Functions of the lost gene may be performed by other parts of the code


Today, the new methods of modifying the genome are widely discussed in the world of medicine. For example, using CRISPR( short palindromic DNA replications, regularly arranged in groups), scientists can remove parts of the gene code, thereby knocking it down.

Also, there is a way to inhibit the translation of the gene to the protein. Both methods have one common feature: they inhibit the production of protein and, consequently, should have comparable effects on the body. However, recent studies have shown that these effects may vary.

Scientists at the Max Planck Institute for Heart and Lung Research in Bad Nauheim( Germany) found that additional genes compensate for non-functioning areas of the genetic code, mitigating effects, or fully offset the deficit. The results also indicate the need for caution when interpreting data from molecular biological research or gene therapy for the treatment of various diseases.

Why is it important how the gene was "turned off"?

To analyze the function of an unknown gene site, scientists often disconnect it and investigate the implications for the treatment of the body. To do this, they reduce the DNA fragments using enzymes that remove the genetic information needed to produce a specific functional protein. Such a method is called "knockdown gene".In contrast to this process, scientists block the production of protein using specific substances, for example, the miRNA.

The reason for the differences in the effects of these methods is the group of the Didier Steiner scientist at the Max Planck Institute. The researchers studied the gene called EGFL7 in fishes given. This gene is involved in the production of connective tissue of the walls of the vessels, thereby stabilizing them. That is, EGFL7 regulates the growth of the circulatory system.

Biologists have noticed that the development of the body of fish in the removal of EGFL7 in different ways, is not the same."If the gene was blocked by the knockdown method, the blood vessels cease to develop normally," explains Andrea Rossi, along with Zachary Contrakis, the first author of the study. In contrast, if the gene was removed by genetic manipulation, it does not affect the growth of new blood vessels.

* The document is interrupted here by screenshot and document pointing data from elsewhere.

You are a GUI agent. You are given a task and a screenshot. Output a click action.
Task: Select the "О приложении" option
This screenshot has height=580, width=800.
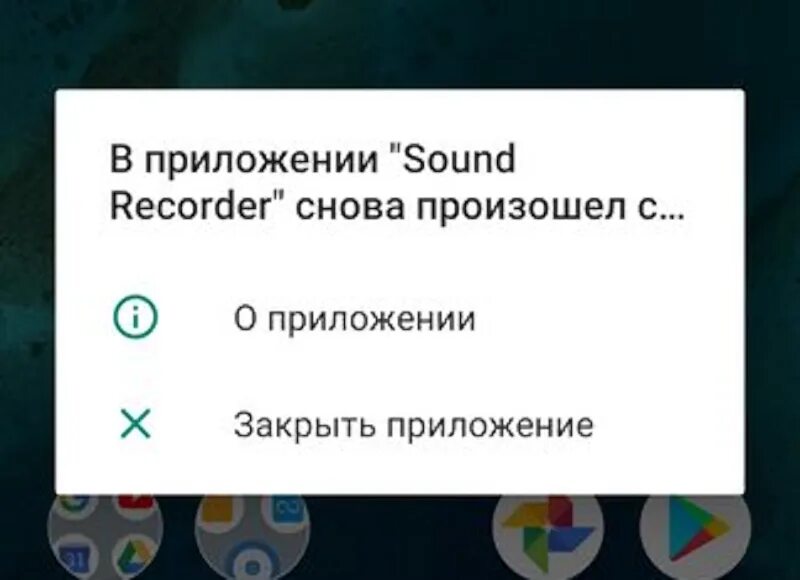click(399, 317)
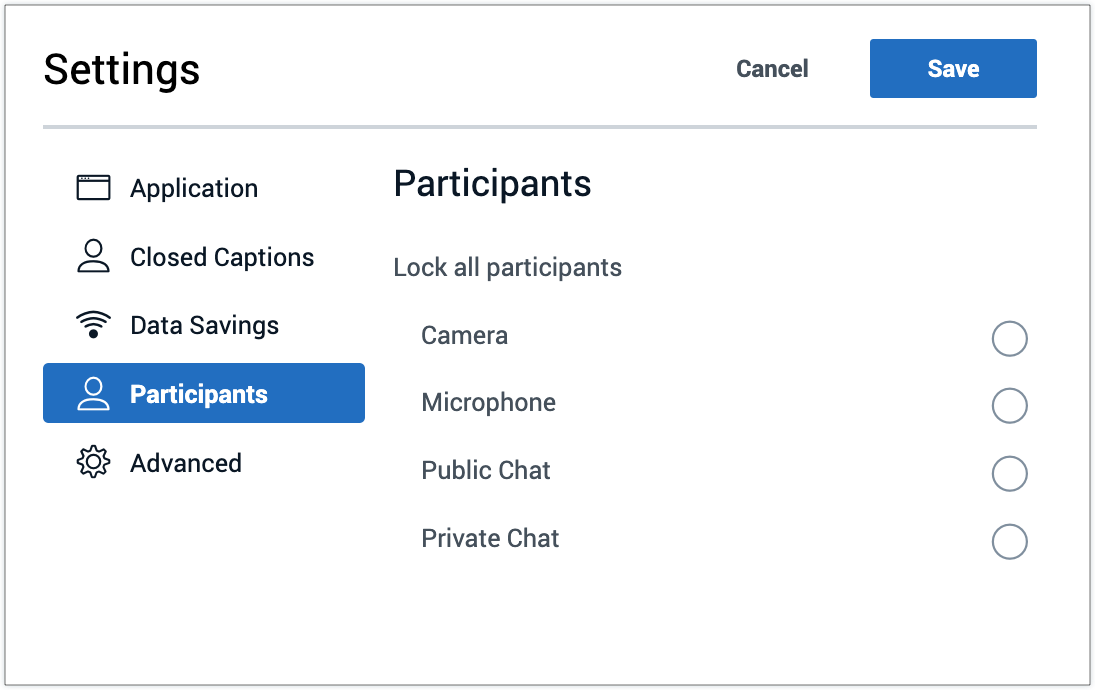Click the Public Chat label text
This screenshot has height=690, width=1095.
[x=486, y=470]
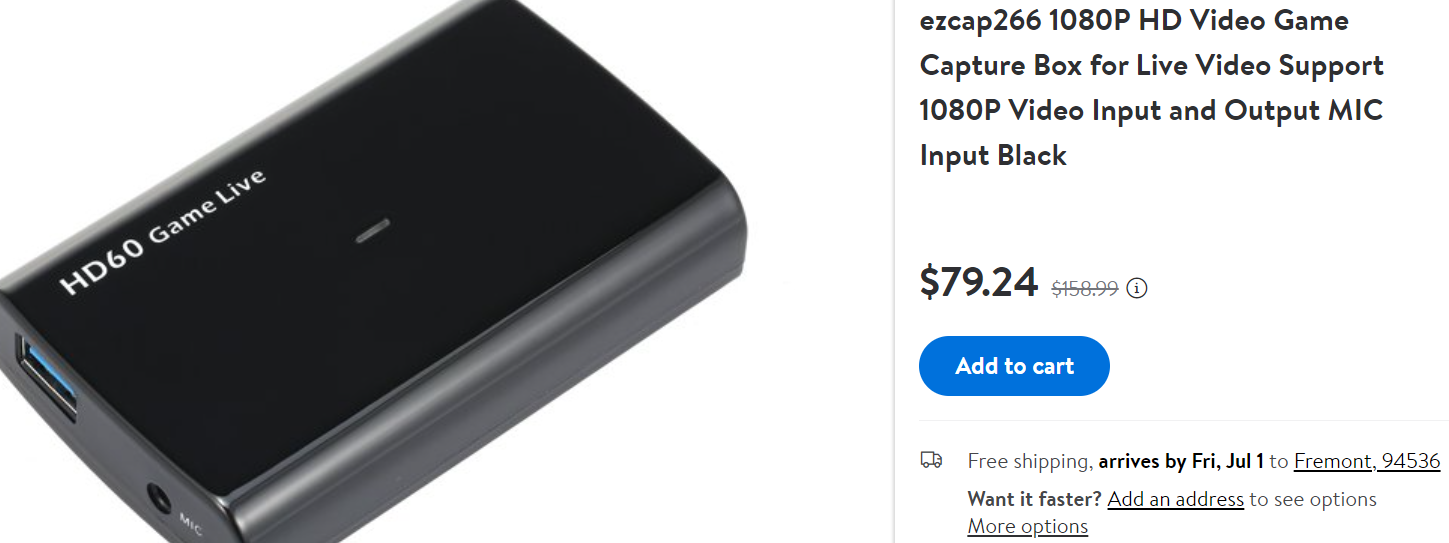Click the crossed-out $158.99 price

pos(1085,289)
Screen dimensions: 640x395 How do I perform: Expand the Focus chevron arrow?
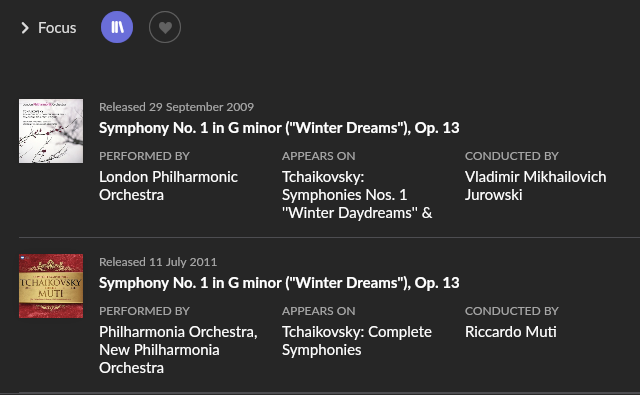[x=25, y=28]
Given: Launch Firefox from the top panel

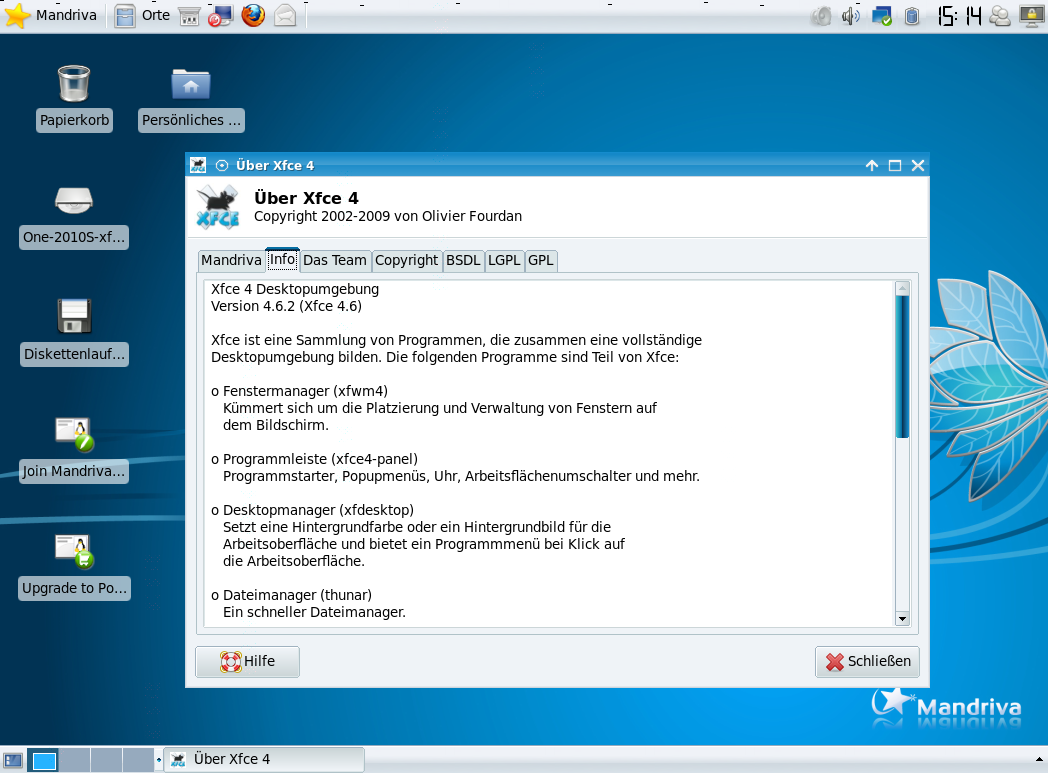Looking at the screenshot, I should click(x=253, y=15).
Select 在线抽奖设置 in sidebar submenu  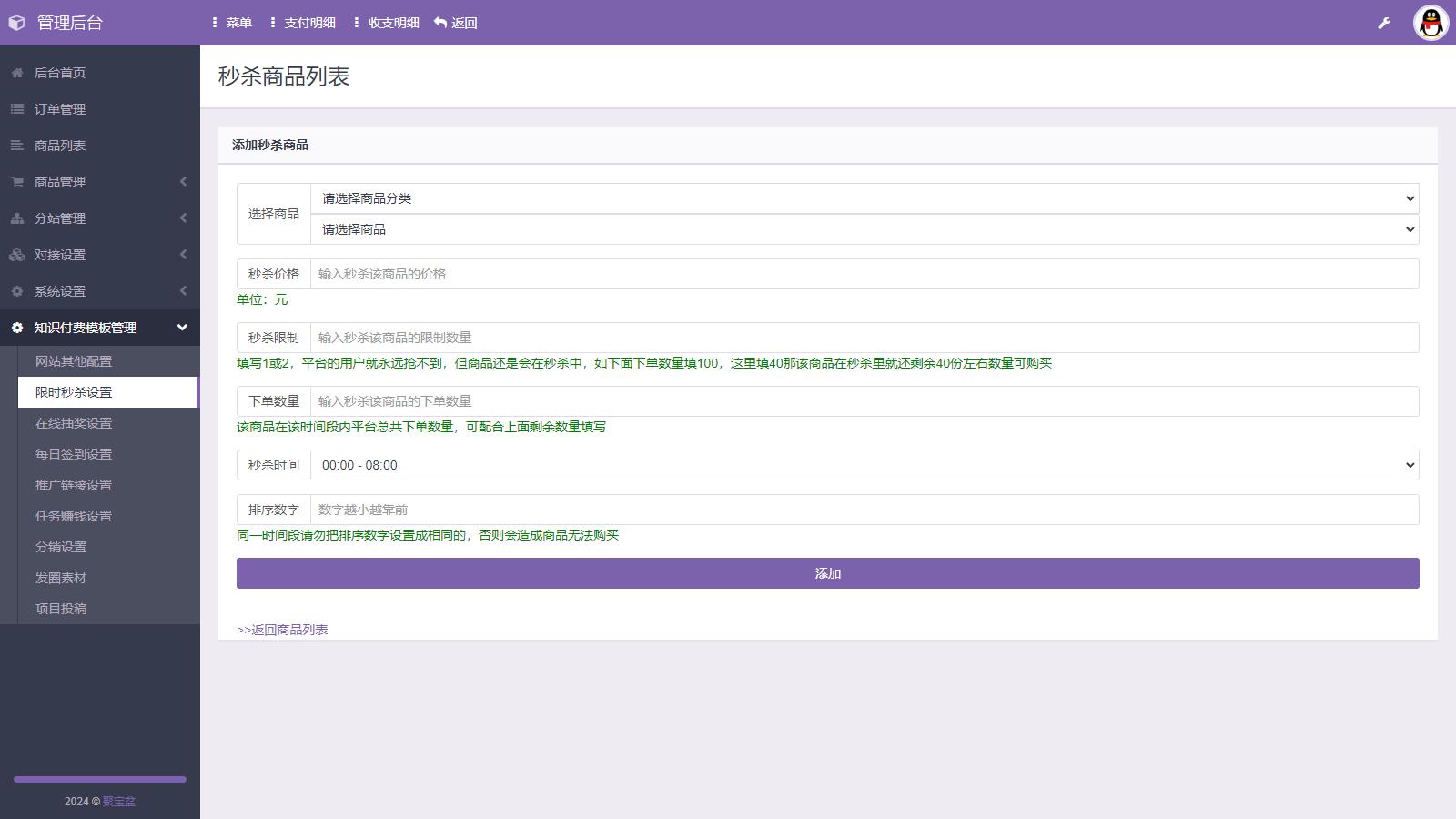pos(74,423)
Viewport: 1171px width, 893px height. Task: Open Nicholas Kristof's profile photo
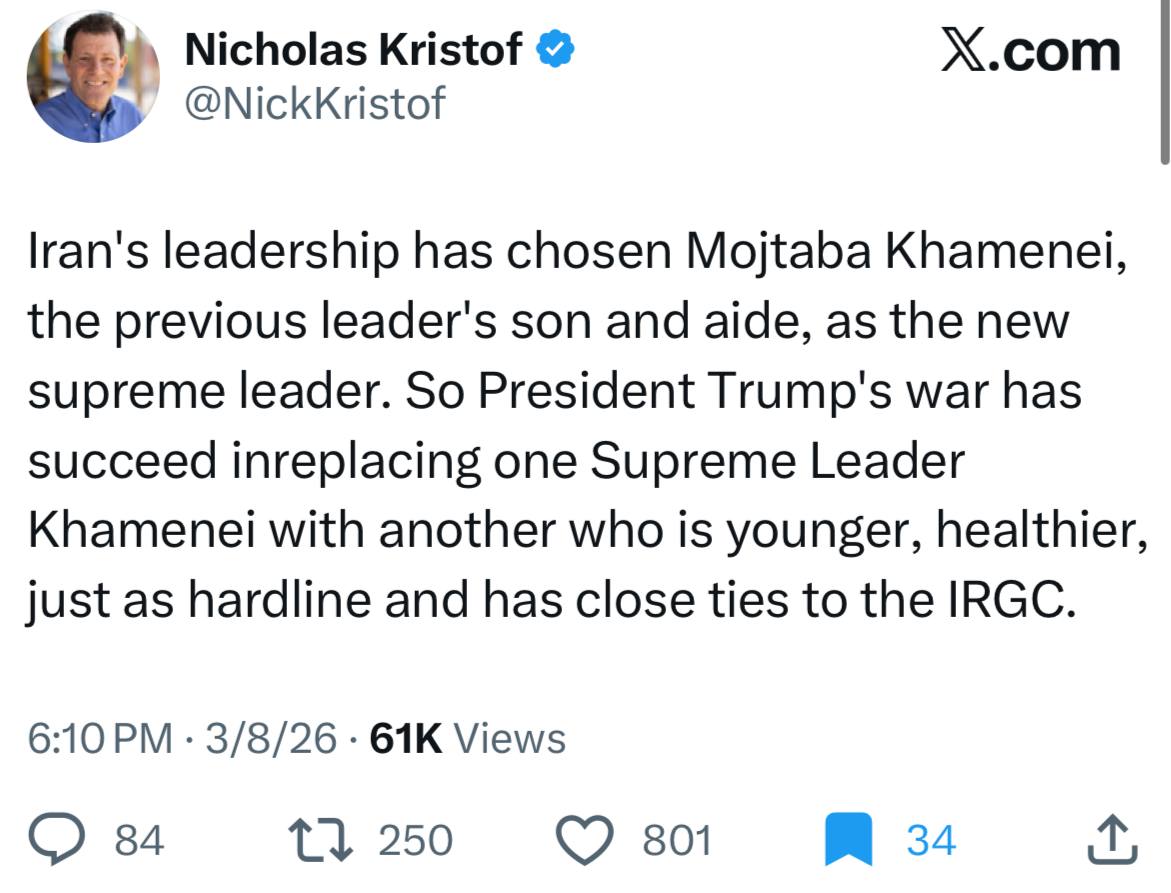93,77
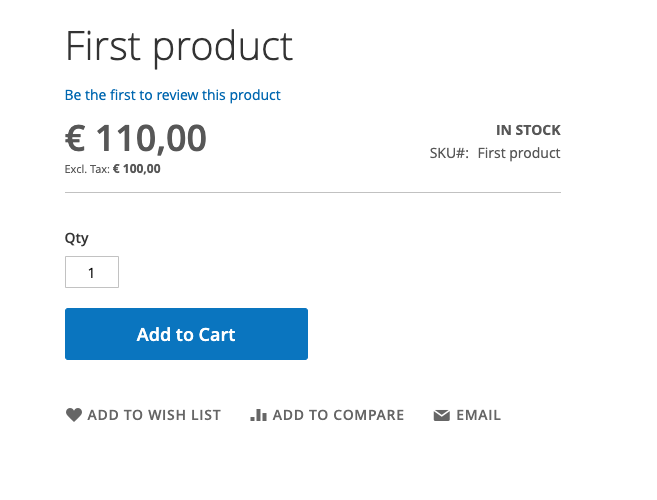Click the 'Excl. Tax:' label
Screen dimensions: 657x500
coord(87,169)
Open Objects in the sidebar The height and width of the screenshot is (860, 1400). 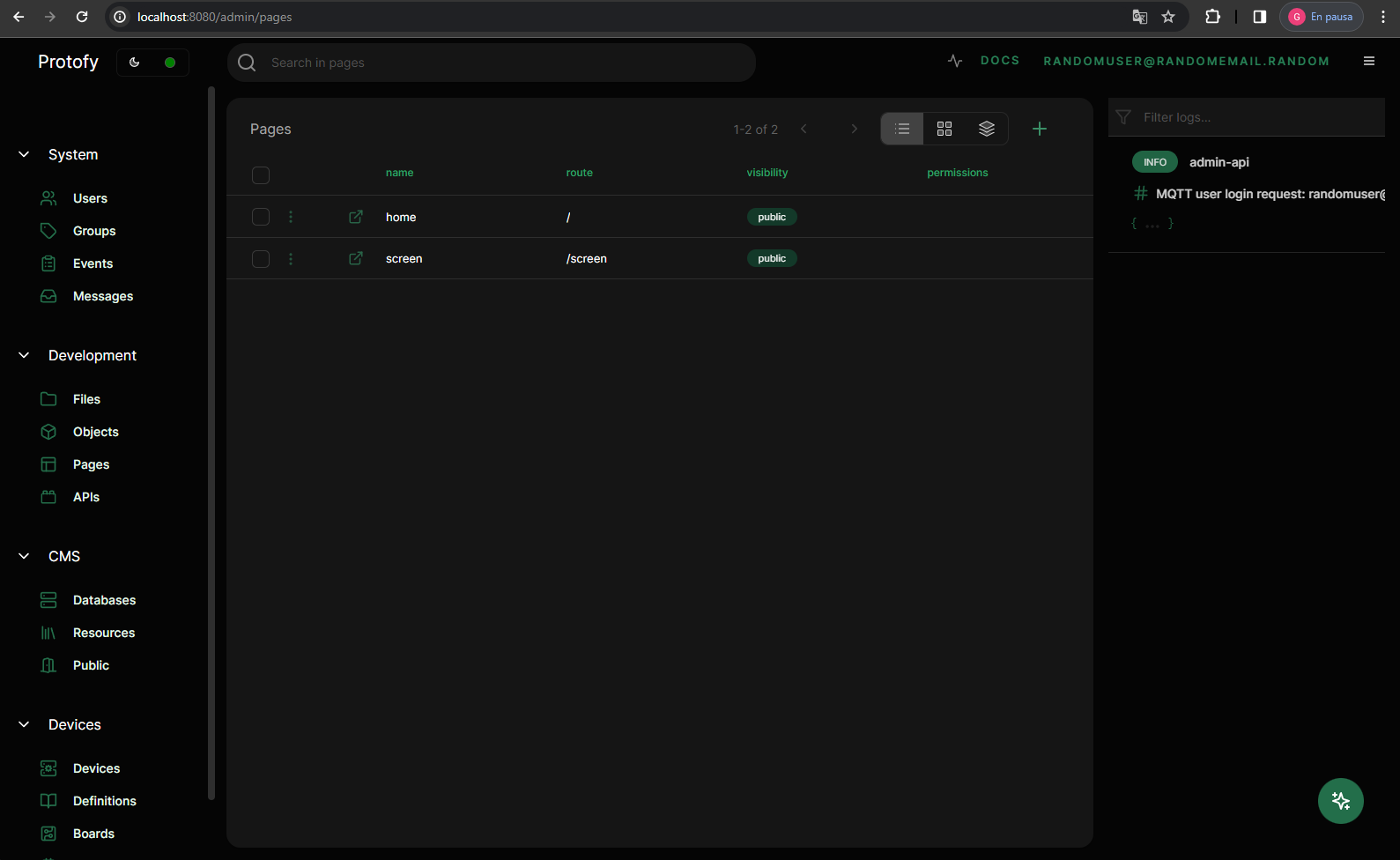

To find out, at first, researchers at Max Planck excluded potential side effects of the knockdown substance that was responsible for interfering with vascular development. To do this, they introduced the substance to the larvae that had already been removed EGFL7.But the larvae continued to develop normally.

"Because the substance does not cause blood vessel growth disorders, we thought of another mechanism: the loss of a gene site could be offset by another gene that takes on these functions. Thus, we were looking for rescue genes that may have been produced in animals without a functional EGFL7, "says Cantarakis.

Researchers compared the number of protein molecules and micro-populations of fish with or without the functional EGFL7 gene. It turned out that in fish without EGFL7, miRNAs and proteins are present in large quantities. An example of the emilin gene 3B.When using the "knockdown" method, EGFL7 blocking of the animal received the 3B emilin, after which the blood vessels began to develop almost normal."This suggests that emilin 3B can compensate for the loss of EGFL7 when, after the" knockdown "in fish, the production of this gene is activated. These results are different from the case when the fish just shut off the gene without emilin, "explains Stainer.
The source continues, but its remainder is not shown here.